# Chevy Cruze Show Off



## brian v (Dec 25, 2011)

:3tens: Cool dude


----------



## EcoDave (Mar 7, 2013)

The Exhaust sounds pretty Mean!

$10,000 can't be right for all the things in your Sig, did you mean $1,000?


----------



## brian v (Dec 25, 2011)

I 've busted 1000 do I get Boost ?


Thank you for sharing that MIKE , No Matter what you spent !


----------



## Mick (Dec 31, 2011)

Welcome to the forum Mike.

Are you sure you don't want this to be your build thread? I can move and change title if you want.

Exhaust looks nice. Hard to get good sound on my phone though.

Sent from AutoGuide.com Free App


----------



## shawn672 (Oct 31, 2010)

lawls $10k


----------



## brian v (Dec 25, 2011)

Witty 10K$


----------



## MjC (Dec 23, 2012)

^^^^^^^


----------



## ~Mike//~ (Feb 21, 2013)

EcoDave said:


> The Exhaust sounds pretty Mean!
> 
> $10,000 can't be right for all the things in your Sig, did you mean $1,000?


No its about 10,000 maybe a little less i haven't added everything to my sig yet. Just the NOS alone cost me about $878 and was hard installing, lol The exhaust system was close too $400 with tax.. Theres a lot of other stuff i've added which did not come standard.. Kind of a lot to list in a signature... Ill give everyone a full list pretty soon as well as more pics and videos.


----------



## MjC (Dec 23, 2012)

10000 and you havent invested in a decent set of rims? :question:


----------



## MafiaLTZ11 (May 29, 2011)

━━━━━━━━

Written exercise 1: In the Chevy Cruze forum thread, roughly how much does Mike say the NOS alone cost him?
Written exercise 2: Pick up the Chevy Cruze forum thread after its final line and write the next part.

Recorded data:
━━━━━━━━

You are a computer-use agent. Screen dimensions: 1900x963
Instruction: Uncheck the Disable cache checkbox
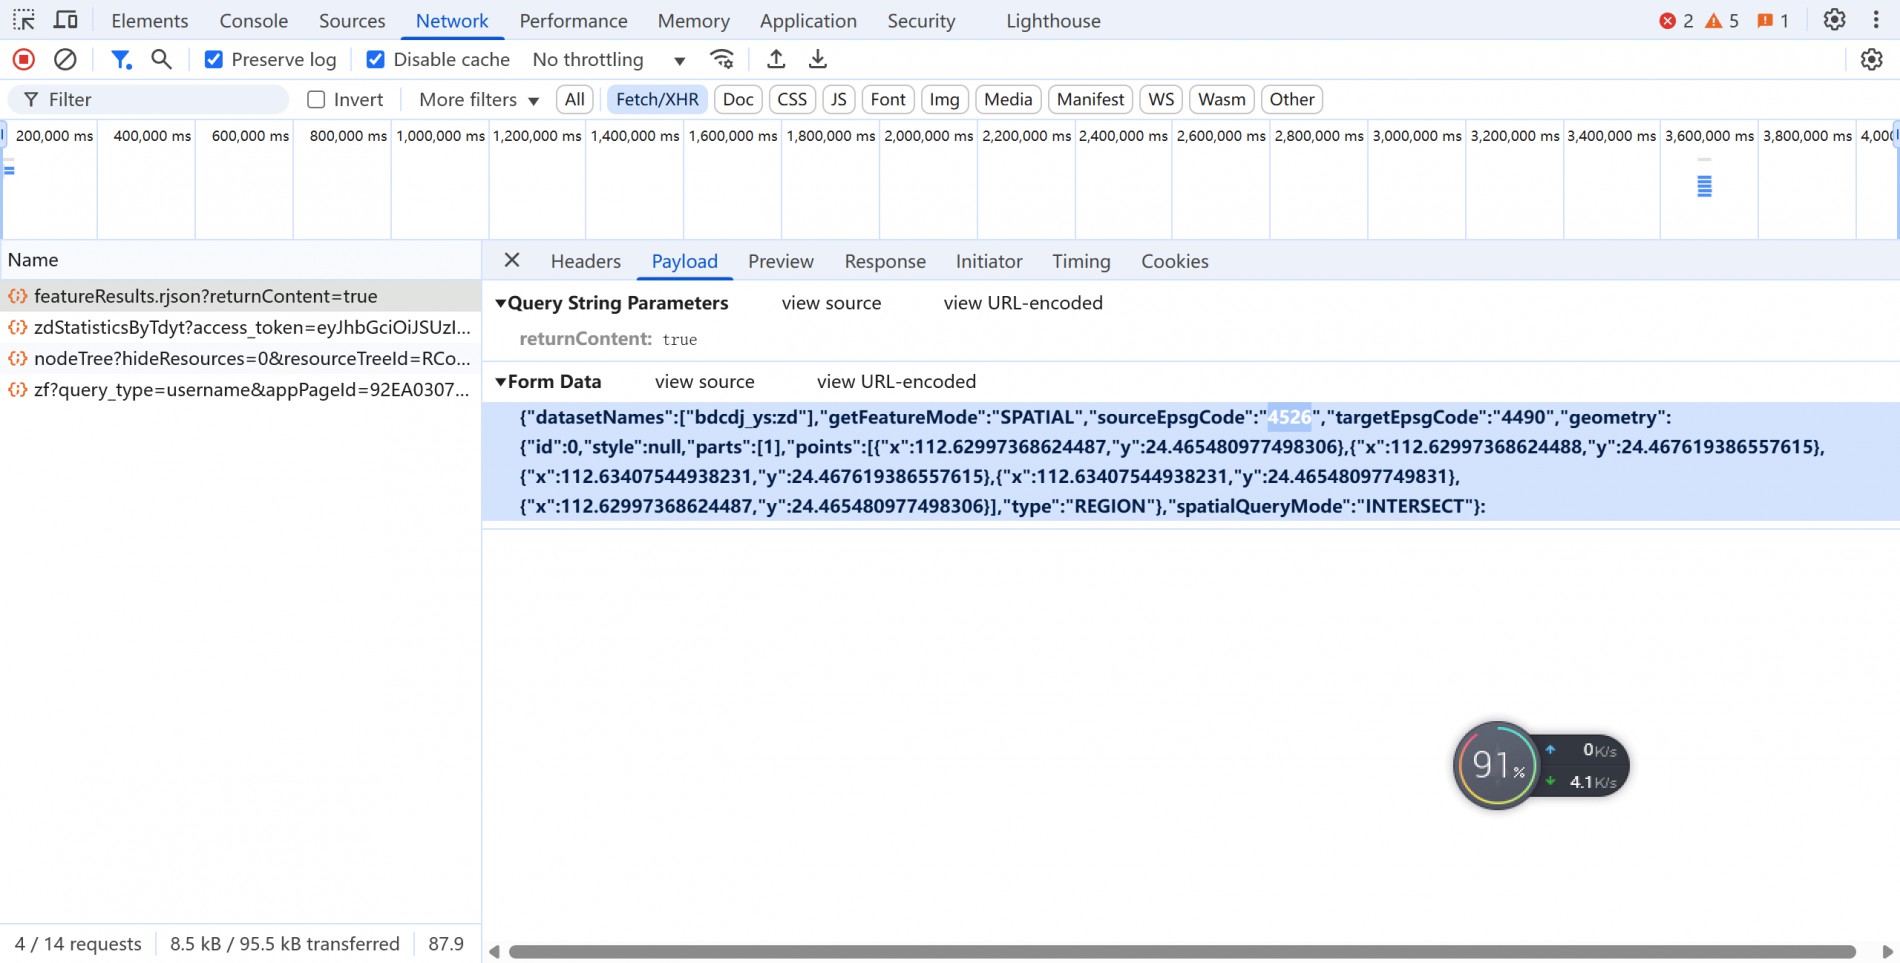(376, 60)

━━━━━━━━

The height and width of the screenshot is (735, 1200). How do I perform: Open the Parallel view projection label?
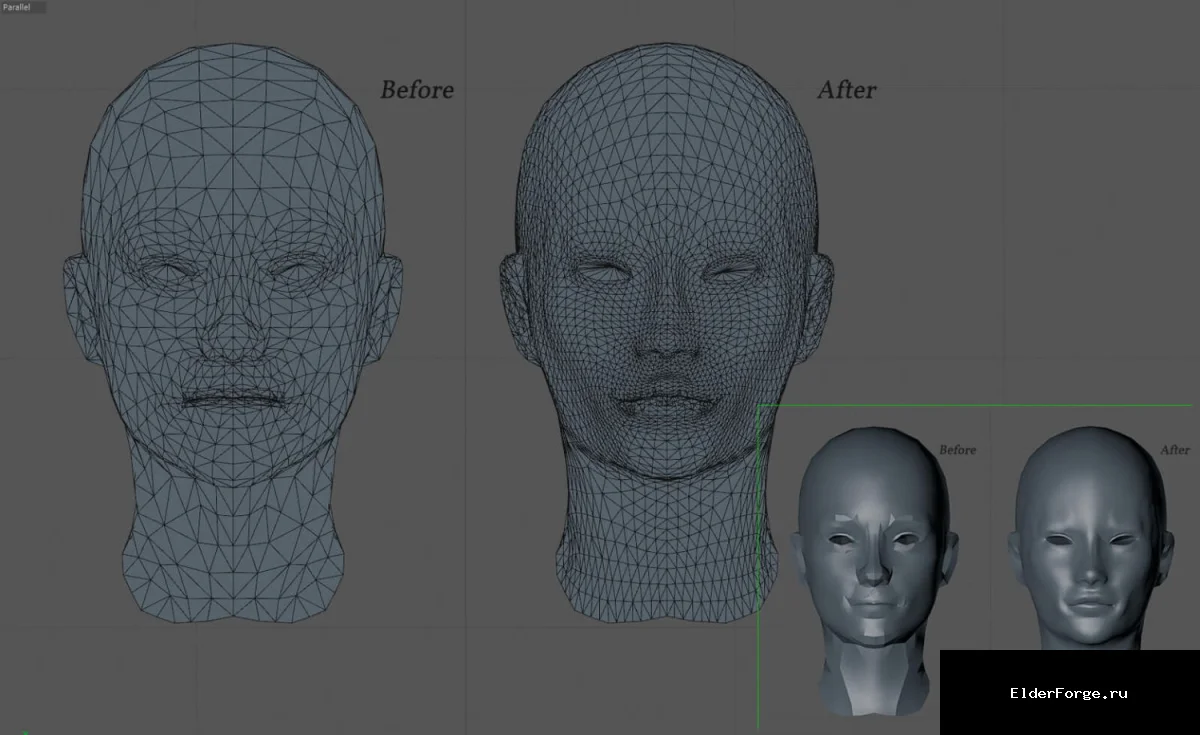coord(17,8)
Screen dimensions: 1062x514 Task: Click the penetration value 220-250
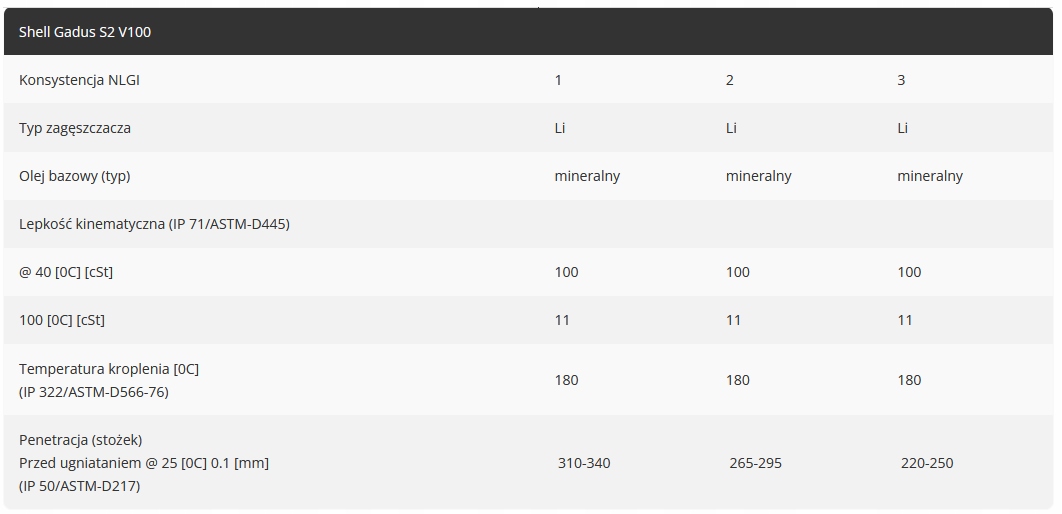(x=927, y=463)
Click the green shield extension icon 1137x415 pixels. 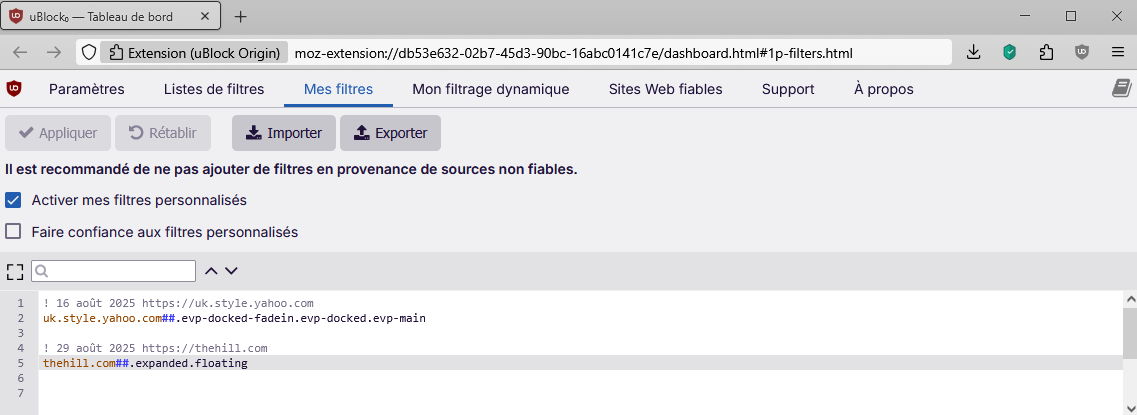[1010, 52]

━━━━━━━━

Result 1: About $878.

Result 2:
I've only spent $2,200.00 and I have the following:

-trifecta
-tint
-custom flow master exhaust with resonator delete
-chrome grill overlays
-plasti dip rims and emblems
-zzp pillar pod and gauges 
- front and rear UR bars
-bosche premium injectors 
-painted shark fin antenna
-cx racing FMIC.

* with your listed mods there's no way your at 10k


Sent from AutoGuide.com Free App


----------



## shawn672 (Oct 31, 2010)

That's because he hasn't spent $10,000... trolls will be trolls


----------



## CruzeEcoBlueTopaz (Jan 5, 2012)

10k in parts and you couldnt afford a quality video camera ? just giving you **** : P


----------



## ~Mike//~ (Feb 21, 2013)

Alright here is the full list of all the mods and performance parts and mods i've added to my cruze, Prices are included:


Nitrous Oxide System 4 Cylinder Pro Race Fogger ($899.95)
IMCO Glass Pack with Custom Exhaust System ($216.54)
Extreme Dimensions Racer Body Kit ($714.88)
BMC Predator II Ram Air Hood ($719.52)
Extreme Dimensions Sniper Spoiler ($160.17)
HKS Fuel Injector 600cc ($219.43)
Vortech Supercharger V-3 SI [Replaced Factory Turbo] ($7520.87)
K&N Typhoon Cold Air Intake System ($224.62)
Window Tint (Charcoal Grey) 5% and 20% ($126.35)

Grand Total: ($10,802.25)

All these prices was without Sales Tax/Shipping.


----------



## ~Mike//~ (Feb 21, 2013)

MafiaLTZ11 said:


> I've only spent $2,200.00 and I have the following:
> 
> -trifecta
> -tint
> ...


When i bought the muffler performance for my cruze i was told by the seller or so called professinal mechanic... That it is not recommended to put flowmasters on a 4 Cylinder engine. :/ So i just went with an IMCO Glass Pack instead... But i love it... It is very loud and annoying sometimes. lol 

Nice list btw... I love to see all the different mods and performance everyone puts on there cars. Great Job.


----------



## Keyzbum (Sep 11, 2011)

~Mike//~ said:


> Vortech Supercharger V-3 SI [Replaced Factory Turbo] ($7520.87)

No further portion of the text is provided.